■ WHAT YOU ARE ASKED TO DO ■
Until the line containing "Task: Click the Parâmetro" has been reproduced, keep reproducing each line of the material below exactly, starting with the first.

■ MATERIALS PROVIDED ■
........

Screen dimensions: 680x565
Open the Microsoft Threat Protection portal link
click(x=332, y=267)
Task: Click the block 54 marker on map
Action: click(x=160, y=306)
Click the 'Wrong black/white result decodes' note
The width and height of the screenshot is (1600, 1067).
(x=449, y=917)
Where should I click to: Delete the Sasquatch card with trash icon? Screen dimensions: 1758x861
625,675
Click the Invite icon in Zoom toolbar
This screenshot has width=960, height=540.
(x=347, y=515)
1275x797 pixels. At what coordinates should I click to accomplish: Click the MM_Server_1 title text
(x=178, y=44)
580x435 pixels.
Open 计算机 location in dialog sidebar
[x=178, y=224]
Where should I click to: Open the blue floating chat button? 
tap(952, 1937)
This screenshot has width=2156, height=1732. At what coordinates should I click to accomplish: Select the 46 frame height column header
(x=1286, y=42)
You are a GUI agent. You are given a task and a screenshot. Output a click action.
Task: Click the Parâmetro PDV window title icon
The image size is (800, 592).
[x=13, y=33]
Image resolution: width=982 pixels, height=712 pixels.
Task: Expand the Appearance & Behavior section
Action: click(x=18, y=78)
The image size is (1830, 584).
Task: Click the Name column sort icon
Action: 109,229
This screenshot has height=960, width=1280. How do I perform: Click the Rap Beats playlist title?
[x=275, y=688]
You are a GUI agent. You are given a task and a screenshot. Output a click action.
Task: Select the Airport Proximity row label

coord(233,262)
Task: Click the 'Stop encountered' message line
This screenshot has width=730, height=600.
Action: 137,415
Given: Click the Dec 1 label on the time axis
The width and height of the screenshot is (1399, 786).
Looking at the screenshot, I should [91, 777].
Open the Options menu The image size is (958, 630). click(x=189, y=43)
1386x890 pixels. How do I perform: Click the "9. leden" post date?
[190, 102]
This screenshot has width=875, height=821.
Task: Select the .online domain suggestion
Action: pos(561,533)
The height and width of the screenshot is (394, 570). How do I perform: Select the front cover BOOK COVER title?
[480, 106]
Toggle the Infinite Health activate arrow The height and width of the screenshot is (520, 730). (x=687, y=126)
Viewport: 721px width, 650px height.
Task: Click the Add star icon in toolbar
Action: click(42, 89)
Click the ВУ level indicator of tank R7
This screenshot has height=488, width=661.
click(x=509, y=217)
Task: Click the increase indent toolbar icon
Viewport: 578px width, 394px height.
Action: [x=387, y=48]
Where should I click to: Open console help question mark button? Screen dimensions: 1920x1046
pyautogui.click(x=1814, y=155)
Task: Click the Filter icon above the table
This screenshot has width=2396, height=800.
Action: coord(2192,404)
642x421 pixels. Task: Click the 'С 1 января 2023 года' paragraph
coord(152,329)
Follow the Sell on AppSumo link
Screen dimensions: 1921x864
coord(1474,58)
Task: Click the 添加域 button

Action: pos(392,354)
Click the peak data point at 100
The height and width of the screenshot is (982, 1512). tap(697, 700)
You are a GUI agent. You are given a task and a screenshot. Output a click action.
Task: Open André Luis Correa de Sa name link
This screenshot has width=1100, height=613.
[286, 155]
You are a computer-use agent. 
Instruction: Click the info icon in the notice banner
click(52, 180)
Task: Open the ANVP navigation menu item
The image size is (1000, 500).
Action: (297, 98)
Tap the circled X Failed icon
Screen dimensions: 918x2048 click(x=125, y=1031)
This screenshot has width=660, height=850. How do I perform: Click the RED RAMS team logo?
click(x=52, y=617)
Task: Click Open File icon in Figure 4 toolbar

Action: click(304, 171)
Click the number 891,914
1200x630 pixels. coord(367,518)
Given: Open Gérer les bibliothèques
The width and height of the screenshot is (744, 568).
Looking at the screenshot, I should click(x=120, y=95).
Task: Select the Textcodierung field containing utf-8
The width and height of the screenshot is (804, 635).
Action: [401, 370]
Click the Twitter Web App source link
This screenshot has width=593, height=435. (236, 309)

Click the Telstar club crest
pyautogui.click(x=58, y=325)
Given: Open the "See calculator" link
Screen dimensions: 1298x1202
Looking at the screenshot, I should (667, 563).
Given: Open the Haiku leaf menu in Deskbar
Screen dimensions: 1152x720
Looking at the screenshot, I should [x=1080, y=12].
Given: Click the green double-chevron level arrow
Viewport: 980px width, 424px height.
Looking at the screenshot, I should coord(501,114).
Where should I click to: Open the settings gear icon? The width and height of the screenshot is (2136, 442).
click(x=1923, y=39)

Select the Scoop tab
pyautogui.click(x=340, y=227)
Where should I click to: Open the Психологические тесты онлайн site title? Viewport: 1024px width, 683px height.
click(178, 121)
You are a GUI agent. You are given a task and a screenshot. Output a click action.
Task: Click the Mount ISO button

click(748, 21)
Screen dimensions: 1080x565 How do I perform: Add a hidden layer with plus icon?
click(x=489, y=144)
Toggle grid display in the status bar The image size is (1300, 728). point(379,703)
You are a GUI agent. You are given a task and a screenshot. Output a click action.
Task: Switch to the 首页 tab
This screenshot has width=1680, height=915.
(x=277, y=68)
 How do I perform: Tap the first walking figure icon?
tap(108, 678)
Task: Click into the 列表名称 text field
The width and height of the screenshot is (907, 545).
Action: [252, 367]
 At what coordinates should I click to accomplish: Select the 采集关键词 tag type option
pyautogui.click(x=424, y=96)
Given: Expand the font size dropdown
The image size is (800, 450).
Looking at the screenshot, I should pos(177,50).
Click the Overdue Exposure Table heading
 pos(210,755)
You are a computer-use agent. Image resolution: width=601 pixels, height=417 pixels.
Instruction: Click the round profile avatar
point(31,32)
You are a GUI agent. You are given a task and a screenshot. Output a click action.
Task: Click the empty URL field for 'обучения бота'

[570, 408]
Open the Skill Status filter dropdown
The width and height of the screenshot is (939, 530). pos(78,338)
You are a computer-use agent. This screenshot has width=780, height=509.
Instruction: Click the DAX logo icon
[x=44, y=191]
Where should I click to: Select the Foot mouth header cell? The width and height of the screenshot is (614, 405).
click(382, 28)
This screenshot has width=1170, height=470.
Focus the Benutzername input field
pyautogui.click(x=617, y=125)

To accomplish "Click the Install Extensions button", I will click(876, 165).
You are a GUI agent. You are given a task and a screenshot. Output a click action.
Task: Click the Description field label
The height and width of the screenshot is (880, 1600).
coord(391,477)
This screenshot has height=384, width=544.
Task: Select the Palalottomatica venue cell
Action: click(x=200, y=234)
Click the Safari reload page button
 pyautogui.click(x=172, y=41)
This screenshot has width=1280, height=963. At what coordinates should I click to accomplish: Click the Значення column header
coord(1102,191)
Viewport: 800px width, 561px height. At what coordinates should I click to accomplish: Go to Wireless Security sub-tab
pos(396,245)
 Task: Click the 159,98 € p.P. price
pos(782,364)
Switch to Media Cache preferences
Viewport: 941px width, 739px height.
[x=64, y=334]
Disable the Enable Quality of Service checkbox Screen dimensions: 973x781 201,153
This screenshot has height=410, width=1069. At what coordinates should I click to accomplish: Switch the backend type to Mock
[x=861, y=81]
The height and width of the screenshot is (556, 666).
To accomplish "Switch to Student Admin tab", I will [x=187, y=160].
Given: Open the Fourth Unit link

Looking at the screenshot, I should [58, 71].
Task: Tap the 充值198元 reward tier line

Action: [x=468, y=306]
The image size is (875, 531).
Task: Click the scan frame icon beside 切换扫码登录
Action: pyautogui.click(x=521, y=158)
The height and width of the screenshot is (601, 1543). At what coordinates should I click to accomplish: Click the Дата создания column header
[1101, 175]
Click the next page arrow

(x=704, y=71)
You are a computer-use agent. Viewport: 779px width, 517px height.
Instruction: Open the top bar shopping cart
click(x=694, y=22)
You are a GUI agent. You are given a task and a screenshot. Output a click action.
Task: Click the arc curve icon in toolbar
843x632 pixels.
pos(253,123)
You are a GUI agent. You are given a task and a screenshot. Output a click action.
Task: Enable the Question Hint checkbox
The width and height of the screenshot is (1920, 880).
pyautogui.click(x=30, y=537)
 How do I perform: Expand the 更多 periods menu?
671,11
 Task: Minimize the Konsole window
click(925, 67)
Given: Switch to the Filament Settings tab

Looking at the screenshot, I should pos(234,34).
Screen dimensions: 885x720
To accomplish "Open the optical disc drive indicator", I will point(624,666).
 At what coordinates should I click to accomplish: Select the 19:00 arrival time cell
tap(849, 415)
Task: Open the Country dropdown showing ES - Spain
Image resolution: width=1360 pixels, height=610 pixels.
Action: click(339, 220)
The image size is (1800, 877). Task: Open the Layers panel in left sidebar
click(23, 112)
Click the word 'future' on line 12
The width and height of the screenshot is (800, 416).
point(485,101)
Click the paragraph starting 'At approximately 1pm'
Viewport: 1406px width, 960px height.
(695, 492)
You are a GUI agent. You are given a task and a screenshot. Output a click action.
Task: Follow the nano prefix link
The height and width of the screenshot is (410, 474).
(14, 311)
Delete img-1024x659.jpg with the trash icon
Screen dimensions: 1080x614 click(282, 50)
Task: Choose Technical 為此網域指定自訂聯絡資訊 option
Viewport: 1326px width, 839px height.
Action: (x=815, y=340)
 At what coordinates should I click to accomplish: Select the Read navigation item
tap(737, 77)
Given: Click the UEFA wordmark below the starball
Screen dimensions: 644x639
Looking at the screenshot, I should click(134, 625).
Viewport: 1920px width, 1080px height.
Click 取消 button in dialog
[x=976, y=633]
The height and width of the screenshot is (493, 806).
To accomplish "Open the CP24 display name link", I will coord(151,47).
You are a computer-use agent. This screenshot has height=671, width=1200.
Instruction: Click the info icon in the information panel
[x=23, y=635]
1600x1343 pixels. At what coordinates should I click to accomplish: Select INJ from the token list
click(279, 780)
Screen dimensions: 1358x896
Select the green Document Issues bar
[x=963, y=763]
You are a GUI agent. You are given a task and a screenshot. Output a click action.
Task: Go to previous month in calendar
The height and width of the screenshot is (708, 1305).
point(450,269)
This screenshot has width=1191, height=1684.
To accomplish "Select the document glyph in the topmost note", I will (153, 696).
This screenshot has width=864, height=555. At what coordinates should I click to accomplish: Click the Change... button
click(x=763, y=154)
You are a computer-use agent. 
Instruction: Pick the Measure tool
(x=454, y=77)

........

■ OUTPUT OF THE TASK ■
Screen dimensions: 680x565
Open the Microsoft Threat Protection portal link
click(x=332, y=267)
Task: Click the block 54 marker on map
Action: click(x=160, y=306)
Click the 'Wrong black/white result decodes' note
The width and height of the screenshot is (1600, 1067).
(x=449, y=917)
Where should I click to: Delete the Sasquatch card with trash icon? Screen dimensions: 1758x861
625,675
Click the Invite icon in Zoom toolbar
This screenshot has width=960, height=540.
(x=347, y=515)
1275x797 pixels. At what coordinates should I click to accomplish: Click the MM_Server_1 title text
(x=178, y=44)
580x435 pixels.
Open 计算机 location in dialog sidebar
[x=178, y=224]
Where should I click to: Open the blue floating chat button? 
tap(952, 1937)
This screenshot has width=2156, height=1732. At what coordinates should I click to accomplish: Select the 46 frame height column header
(x=1286, y=42)
You are a GUI agent. You are given a task and a screenshot. Output a click action.
Task: Click the Parâmetro PDV window title icon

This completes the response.